**** MATERIAL

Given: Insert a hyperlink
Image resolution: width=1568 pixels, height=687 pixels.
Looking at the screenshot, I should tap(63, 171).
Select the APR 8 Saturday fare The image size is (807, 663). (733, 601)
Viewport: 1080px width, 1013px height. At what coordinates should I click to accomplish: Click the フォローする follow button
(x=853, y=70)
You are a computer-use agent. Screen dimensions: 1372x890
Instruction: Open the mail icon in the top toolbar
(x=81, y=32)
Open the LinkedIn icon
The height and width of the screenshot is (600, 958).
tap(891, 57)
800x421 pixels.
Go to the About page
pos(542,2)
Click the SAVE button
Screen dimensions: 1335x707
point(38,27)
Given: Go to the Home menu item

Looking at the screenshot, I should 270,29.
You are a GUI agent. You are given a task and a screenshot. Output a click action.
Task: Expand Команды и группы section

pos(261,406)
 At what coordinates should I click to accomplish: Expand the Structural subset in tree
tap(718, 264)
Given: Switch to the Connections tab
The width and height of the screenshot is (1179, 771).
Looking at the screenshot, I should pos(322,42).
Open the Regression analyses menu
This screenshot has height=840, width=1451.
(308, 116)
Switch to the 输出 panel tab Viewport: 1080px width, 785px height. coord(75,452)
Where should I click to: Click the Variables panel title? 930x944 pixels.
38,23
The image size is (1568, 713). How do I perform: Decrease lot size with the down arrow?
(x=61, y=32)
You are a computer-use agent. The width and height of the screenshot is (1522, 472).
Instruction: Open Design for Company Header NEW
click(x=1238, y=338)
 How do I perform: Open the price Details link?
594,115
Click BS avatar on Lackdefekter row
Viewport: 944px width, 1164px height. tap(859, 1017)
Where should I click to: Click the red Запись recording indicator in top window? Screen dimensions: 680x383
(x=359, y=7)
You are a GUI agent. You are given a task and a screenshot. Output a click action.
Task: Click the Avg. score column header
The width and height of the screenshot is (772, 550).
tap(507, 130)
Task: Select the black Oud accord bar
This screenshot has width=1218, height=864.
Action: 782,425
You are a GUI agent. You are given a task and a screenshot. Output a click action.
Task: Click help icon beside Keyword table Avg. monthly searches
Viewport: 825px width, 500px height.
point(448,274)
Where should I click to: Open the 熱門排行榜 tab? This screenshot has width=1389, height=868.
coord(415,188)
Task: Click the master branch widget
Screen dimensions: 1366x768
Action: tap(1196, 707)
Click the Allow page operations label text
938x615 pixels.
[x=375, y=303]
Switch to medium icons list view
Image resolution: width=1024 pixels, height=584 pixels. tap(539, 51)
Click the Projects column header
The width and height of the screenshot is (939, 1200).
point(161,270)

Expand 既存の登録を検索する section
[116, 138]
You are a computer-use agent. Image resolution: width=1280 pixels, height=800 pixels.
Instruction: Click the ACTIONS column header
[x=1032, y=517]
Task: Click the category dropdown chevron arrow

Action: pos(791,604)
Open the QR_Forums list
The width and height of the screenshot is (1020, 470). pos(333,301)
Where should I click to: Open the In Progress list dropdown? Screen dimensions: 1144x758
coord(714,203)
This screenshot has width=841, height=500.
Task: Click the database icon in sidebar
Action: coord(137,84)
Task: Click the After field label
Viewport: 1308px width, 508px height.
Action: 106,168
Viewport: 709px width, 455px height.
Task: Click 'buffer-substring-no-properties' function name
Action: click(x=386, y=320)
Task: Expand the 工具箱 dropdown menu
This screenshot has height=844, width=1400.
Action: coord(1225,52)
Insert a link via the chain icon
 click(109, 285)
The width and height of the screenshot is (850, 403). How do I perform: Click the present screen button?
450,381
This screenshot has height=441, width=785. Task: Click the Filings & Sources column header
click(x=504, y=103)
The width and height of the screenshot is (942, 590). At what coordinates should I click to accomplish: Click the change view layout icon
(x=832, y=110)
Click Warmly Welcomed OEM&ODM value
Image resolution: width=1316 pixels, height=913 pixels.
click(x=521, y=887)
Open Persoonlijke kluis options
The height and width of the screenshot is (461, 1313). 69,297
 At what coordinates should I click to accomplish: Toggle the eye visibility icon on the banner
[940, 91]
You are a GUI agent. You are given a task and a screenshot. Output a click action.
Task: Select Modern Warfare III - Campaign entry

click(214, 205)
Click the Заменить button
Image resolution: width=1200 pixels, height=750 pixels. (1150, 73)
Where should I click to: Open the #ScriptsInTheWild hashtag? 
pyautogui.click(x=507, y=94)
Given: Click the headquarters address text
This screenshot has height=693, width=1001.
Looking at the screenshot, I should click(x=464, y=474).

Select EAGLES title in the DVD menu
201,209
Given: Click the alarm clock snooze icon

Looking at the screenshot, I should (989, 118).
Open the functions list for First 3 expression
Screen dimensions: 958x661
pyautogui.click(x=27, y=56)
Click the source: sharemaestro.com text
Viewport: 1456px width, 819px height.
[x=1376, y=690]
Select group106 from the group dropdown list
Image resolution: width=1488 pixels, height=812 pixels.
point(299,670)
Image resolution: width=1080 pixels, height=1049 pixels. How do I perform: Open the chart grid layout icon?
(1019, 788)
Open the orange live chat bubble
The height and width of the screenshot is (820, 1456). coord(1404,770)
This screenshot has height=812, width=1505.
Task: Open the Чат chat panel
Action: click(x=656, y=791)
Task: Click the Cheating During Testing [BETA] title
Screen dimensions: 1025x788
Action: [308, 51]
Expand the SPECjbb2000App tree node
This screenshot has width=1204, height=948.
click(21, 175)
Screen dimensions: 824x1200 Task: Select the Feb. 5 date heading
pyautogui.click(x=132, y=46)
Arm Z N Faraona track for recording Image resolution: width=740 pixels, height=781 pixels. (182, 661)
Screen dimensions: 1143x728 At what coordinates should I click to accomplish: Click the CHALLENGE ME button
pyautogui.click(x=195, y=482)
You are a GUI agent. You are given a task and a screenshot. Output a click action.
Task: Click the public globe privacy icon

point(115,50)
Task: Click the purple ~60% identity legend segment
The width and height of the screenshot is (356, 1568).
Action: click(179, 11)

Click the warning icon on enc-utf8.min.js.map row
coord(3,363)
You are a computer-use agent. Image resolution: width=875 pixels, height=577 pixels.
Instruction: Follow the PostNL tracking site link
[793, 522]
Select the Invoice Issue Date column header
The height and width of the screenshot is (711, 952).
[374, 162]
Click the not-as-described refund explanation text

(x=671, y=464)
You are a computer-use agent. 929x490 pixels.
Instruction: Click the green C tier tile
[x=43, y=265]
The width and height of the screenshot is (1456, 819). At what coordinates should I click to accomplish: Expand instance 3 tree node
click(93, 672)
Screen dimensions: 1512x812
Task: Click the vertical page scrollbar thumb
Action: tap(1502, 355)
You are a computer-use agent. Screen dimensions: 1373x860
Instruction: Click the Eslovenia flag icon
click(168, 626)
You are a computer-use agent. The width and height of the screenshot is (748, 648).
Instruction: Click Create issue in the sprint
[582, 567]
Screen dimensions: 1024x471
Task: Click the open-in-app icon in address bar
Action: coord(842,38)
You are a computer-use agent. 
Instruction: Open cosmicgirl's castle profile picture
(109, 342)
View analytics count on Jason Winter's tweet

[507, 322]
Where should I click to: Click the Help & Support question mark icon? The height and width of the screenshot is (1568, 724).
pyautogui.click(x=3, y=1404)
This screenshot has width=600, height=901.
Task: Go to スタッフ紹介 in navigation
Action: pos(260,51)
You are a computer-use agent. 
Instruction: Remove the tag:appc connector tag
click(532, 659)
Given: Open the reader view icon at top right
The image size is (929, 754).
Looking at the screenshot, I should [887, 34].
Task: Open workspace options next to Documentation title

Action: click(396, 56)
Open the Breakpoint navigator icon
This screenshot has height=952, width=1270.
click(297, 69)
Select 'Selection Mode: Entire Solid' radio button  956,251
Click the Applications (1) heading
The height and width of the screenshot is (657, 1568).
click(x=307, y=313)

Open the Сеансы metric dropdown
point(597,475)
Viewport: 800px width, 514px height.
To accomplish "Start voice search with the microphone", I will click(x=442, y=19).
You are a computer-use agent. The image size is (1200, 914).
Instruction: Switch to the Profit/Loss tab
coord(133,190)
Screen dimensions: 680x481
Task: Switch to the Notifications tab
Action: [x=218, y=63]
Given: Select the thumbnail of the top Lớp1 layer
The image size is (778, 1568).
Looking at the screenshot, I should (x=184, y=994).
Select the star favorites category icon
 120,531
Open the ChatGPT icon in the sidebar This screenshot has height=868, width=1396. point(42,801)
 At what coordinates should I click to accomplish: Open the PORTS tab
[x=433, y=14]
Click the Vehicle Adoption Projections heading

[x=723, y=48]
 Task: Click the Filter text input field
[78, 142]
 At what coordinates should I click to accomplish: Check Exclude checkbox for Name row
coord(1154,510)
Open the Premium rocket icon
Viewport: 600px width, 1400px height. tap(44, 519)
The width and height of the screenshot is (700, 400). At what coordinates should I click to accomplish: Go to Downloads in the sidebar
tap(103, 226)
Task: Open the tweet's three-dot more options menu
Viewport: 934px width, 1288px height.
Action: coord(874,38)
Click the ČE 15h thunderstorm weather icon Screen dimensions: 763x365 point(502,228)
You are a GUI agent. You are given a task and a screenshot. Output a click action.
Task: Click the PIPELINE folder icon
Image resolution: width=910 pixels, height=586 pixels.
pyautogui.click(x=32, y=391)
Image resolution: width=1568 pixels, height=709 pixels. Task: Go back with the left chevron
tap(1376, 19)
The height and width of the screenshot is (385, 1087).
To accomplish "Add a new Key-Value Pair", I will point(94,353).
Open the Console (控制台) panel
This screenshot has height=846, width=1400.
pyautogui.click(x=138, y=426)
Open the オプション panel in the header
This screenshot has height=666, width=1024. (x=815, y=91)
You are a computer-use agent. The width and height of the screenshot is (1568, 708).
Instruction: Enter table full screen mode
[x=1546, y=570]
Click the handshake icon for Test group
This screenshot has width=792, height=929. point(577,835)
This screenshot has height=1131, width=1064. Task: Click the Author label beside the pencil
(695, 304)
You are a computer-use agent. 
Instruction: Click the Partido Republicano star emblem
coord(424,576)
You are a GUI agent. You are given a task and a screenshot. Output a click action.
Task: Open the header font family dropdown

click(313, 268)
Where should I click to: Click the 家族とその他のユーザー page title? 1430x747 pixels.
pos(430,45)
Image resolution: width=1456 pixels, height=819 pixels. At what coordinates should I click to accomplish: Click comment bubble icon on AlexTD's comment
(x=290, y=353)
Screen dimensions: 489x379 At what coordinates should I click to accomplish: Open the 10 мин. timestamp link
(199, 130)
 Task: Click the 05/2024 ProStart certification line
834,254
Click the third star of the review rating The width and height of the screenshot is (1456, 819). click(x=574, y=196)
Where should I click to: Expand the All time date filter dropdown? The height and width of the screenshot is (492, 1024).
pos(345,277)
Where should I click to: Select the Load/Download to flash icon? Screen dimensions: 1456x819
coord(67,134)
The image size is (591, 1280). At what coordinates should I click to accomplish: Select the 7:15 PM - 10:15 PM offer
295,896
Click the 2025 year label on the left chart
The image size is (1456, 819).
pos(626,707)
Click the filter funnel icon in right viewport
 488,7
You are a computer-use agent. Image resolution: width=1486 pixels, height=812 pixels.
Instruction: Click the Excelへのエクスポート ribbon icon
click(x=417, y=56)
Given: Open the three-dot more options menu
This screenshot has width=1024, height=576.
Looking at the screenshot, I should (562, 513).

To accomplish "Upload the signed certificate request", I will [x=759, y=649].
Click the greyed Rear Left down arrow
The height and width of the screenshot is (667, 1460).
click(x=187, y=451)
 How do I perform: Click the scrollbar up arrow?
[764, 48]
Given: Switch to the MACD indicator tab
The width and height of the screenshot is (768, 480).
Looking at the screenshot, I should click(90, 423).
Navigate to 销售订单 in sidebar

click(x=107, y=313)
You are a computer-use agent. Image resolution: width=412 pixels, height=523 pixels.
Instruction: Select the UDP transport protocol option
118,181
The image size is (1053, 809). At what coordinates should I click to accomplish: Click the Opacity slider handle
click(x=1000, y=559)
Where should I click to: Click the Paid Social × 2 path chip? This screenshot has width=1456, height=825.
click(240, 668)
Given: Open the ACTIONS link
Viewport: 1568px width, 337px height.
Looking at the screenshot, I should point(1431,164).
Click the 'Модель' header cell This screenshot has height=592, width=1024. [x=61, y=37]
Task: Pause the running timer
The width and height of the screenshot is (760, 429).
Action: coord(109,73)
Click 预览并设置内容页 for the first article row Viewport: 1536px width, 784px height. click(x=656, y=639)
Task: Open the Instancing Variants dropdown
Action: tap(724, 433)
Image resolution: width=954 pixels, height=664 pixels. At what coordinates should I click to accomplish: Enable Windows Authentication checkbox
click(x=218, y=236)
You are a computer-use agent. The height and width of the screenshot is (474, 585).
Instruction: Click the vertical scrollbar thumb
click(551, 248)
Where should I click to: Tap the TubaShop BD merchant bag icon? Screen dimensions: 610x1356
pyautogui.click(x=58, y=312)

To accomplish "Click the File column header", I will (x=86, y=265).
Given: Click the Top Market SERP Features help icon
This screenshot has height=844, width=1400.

********

**LA TAREA:** Presenta como lista numerada las líneas de los registros, desde el comienzo hasta la línea que contiene "tap(718, 264)", ambos extremos incluidos. Omite las líneas en blanco.

**SOLUCIÓN DEL PROBLEMA:**
1. Given: Insert a hyperlink
2. Image resolution: width=1568 pixels, height=687 pixels.
3. Looking at the screenshot, I should tap(63, 171).
4. Select the APR 8 Saturday fare The image size is (807, 663). (733, 601)
5. Viewport: 1080px width, 1013px height. At what coordinates should I click to accomplish: Click the フォローする follow button
6. (x=853, y=70)
7. You are a computer-use agent. Screen dimensions: 1372x890
8. Instruction: Open the mail icon in the top toolbar
9. (x=81, y=32)
10. Open the LinkedIn icon
11. The height and width of the screenshot is (600, 958).
12. tap(891, 57)
13. 800x421 pixels.
14. Go to the About page
15. pos(542,2)
16. Click the SAVE button
17. Screen dimensions: 1335x707
18. point(38,27)
19. Given: Go to the Home menu item
20. Looking at the screenshot, I should 270,29.
21. You are a GUI agent. You are given a task and a screenshot. Output a click action.
22. Task: Expand Команды и группы section
23. pos(261,406)
24.  At what coordinates should I click to accomplish: Expand the Structural subset in tree
25. tap(718, 264)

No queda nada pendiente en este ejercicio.